:: WHAT THE EXERCISE ASKS ::
Which lines of the data contain the string "label"? Copy every one.

:: TASK INPUTS ::
┄┄┄┄┄┄
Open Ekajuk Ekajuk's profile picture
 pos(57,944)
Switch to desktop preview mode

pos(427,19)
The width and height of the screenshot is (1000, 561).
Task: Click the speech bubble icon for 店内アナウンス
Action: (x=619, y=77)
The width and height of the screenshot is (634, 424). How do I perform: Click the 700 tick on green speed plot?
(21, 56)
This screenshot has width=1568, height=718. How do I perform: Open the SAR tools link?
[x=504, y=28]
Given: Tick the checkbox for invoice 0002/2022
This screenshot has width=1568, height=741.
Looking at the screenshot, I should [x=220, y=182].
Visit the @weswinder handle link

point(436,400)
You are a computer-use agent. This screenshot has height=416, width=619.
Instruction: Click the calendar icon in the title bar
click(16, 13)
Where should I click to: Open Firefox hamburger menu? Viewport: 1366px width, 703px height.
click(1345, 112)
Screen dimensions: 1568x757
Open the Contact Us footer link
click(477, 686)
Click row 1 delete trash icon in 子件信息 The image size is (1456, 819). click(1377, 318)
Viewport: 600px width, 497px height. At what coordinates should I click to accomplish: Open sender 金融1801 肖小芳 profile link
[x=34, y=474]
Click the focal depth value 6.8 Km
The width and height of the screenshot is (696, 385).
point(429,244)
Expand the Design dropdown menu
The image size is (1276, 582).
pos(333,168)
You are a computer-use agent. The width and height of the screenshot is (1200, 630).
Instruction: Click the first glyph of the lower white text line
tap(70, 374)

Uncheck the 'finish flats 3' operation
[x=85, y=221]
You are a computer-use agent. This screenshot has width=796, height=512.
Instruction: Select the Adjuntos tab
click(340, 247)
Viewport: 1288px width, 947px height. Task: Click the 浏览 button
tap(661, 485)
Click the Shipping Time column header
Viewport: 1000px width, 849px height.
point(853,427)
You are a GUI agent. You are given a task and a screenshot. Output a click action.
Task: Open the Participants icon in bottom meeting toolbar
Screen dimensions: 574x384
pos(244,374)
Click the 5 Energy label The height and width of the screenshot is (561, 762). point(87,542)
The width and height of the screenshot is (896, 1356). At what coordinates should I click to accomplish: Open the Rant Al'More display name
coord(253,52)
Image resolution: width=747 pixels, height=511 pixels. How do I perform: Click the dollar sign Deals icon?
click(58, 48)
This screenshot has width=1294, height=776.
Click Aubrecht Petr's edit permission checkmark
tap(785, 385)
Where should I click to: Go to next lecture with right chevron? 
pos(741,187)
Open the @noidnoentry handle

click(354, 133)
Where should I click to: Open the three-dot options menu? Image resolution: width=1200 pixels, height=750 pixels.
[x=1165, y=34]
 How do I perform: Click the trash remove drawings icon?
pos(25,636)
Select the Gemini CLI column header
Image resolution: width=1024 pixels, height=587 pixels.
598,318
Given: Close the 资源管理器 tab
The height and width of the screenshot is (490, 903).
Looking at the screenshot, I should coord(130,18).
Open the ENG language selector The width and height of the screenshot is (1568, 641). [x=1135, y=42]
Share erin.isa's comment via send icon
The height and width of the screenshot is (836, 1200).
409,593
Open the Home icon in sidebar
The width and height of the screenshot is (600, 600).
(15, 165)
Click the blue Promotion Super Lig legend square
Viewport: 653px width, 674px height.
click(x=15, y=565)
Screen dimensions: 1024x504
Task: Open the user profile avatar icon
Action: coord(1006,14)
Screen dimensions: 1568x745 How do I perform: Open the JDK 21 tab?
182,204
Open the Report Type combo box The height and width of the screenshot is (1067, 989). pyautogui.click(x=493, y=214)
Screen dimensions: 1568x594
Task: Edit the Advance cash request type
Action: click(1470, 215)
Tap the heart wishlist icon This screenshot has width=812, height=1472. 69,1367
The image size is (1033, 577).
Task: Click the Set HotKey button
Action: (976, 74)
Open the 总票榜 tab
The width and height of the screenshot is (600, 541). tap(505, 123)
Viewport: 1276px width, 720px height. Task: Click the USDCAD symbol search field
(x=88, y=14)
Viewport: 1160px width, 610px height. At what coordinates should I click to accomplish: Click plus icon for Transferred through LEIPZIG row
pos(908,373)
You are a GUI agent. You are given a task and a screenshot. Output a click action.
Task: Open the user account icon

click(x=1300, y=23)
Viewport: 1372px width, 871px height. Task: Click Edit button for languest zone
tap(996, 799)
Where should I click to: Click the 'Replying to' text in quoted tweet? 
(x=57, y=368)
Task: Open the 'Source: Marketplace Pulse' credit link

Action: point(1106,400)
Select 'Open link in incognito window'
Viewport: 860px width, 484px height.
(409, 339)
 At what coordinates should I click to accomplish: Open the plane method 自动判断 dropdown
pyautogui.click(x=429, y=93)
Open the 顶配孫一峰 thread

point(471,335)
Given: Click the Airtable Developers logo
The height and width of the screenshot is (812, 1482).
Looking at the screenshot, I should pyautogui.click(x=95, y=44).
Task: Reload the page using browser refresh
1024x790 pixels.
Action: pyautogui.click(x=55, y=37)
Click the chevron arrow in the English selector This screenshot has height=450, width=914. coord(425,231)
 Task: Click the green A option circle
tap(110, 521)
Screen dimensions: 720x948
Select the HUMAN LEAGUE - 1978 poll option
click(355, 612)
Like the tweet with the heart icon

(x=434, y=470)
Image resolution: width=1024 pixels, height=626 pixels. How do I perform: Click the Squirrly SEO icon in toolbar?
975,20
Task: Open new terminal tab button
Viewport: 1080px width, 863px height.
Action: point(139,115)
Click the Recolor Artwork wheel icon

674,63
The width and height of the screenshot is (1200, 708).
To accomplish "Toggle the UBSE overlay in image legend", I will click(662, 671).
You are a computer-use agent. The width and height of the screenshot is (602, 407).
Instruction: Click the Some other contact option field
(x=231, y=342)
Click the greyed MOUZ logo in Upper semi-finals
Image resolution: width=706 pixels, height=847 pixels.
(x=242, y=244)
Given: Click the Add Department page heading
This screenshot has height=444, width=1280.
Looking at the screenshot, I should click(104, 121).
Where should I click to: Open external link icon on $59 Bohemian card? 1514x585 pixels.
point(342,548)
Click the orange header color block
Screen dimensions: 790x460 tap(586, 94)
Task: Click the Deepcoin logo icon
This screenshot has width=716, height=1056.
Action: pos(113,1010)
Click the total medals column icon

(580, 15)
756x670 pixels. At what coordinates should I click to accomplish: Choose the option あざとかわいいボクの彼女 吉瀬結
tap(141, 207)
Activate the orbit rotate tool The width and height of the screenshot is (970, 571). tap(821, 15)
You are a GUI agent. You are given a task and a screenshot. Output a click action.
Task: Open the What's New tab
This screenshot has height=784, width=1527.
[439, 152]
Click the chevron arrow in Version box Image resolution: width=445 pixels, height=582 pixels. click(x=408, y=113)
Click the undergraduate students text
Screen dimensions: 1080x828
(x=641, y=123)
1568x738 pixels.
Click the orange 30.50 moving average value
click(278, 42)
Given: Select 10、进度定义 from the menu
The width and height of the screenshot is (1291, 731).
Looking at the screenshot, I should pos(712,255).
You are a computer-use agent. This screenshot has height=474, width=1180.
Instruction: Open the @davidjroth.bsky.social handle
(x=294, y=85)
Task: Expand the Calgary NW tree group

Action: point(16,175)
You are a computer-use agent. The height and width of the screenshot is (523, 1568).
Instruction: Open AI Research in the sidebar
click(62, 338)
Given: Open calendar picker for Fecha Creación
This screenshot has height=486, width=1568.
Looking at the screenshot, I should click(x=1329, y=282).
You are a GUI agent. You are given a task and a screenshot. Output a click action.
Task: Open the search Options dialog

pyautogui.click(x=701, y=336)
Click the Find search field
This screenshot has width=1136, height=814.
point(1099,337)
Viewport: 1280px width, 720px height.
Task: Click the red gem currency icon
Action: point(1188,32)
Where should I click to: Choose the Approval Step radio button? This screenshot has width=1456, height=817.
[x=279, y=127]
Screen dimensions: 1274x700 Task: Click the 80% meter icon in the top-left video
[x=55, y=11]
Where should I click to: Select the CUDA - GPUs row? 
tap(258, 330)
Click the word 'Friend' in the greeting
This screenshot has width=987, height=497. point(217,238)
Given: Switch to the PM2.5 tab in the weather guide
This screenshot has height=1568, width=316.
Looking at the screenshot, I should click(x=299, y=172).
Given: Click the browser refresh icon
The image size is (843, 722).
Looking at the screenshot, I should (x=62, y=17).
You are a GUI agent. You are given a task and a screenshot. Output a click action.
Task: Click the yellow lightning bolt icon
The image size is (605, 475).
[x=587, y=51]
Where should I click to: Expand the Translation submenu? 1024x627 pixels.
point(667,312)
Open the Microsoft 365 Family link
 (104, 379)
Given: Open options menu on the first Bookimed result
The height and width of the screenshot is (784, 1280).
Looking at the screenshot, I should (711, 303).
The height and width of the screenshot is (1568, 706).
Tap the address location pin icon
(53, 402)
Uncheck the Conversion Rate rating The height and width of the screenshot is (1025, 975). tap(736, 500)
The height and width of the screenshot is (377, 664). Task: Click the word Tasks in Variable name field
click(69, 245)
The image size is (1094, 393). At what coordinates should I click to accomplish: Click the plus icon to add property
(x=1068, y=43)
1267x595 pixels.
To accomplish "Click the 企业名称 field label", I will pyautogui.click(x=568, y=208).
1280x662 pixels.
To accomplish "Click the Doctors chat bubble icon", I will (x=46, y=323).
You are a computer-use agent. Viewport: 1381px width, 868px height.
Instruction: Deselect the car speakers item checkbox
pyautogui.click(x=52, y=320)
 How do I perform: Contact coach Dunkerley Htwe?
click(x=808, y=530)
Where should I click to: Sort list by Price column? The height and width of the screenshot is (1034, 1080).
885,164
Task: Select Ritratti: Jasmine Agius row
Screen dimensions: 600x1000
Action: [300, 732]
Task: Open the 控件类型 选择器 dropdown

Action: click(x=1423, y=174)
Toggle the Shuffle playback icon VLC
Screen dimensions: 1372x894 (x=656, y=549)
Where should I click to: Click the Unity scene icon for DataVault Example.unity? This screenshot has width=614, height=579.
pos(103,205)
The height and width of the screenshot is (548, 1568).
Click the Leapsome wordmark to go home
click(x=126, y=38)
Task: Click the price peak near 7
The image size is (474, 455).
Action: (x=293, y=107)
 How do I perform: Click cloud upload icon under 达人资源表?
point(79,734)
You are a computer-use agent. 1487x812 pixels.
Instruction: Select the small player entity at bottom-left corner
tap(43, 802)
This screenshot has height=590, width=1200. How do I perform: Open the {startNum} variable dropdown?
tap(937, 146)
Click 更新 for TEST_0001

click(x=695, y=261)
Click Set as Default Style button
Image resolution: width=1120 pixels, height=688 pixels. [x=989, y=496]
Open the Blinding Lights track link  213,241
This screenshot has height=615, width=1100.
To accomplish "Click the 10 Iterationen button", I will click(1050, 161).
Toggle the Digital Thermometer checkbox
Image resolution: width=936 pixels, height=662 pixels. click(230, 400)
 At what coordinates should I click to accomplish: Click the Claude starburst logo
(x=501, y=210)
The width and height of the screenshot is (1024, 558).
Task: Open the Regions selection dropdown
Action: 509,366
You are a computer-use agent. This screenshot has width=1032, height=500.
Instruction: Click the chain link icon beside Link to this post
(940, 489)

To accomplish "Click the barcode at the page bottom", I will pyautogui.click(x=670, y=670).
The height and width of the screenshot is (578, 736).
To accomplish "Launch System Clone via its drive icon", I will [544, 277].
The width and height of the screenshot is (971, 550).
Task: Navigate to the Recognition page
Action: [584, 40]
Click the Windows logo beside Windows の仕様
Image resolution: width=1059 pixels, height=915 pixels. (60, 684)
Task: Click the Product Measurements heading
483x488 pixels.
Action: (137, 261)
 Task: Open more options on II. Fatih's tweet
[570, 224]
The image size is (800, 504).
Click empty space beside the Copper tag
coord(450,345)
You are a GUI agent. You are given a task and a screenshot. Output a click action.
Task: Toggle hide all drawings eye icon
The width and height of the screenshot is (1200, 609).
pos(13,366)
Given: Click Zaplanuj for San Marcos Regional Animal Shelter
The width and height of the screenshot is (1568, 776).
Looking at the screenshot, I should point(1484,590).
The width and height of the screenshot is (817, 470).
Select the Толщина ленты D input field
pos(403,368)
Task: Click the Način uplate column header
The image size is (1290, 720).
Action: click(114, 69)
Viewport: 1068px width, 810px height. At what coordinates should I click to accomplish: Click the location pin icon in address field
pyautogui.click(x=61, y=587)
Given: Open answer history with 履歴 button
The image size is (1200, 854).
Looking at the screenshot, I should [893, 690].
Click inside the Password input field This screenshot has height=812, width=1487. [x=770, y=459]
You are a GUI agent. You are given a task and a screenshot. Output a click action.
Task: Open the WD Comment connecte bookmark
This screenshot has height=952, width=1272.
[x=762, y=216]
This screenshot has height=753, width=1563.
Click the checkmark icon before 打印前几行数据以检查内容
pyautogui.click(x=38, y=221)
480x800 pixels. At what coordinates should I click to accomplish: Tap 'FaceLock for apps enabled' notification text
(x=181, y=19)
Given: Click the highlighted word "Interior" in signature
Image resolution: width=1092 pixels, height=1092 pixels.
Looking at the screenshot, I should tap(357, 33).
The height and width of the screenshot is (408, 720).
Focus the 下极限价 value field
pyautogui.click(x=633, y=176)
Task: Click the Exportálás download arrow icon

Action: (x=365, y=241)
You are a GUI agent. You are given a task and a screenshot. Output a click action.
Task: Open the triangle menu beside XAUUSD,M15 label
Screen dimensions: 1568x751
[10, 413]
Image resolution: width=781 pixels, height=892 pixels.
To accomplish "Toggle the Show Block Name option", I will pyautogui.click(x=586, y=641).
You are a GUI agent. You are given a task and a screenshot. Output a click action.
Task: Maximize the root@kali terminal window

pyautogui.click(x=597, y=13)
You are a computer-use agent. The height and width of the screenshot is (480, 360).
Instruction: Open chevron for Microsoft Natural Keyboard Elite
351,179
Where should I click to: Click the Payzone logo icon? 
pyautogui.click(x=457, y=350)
┄┄┄┄┄┄
:: SOLVED EXERCISE ::
Click the 5 Energy label The height and width of the screenshot is (561, 762). point(87,542)
To accomplish "Click the 企业名称 field label", I will pyautogui.click(x=568, y=208).
Task: Open the triangle menu beside XAUUSD,M15 label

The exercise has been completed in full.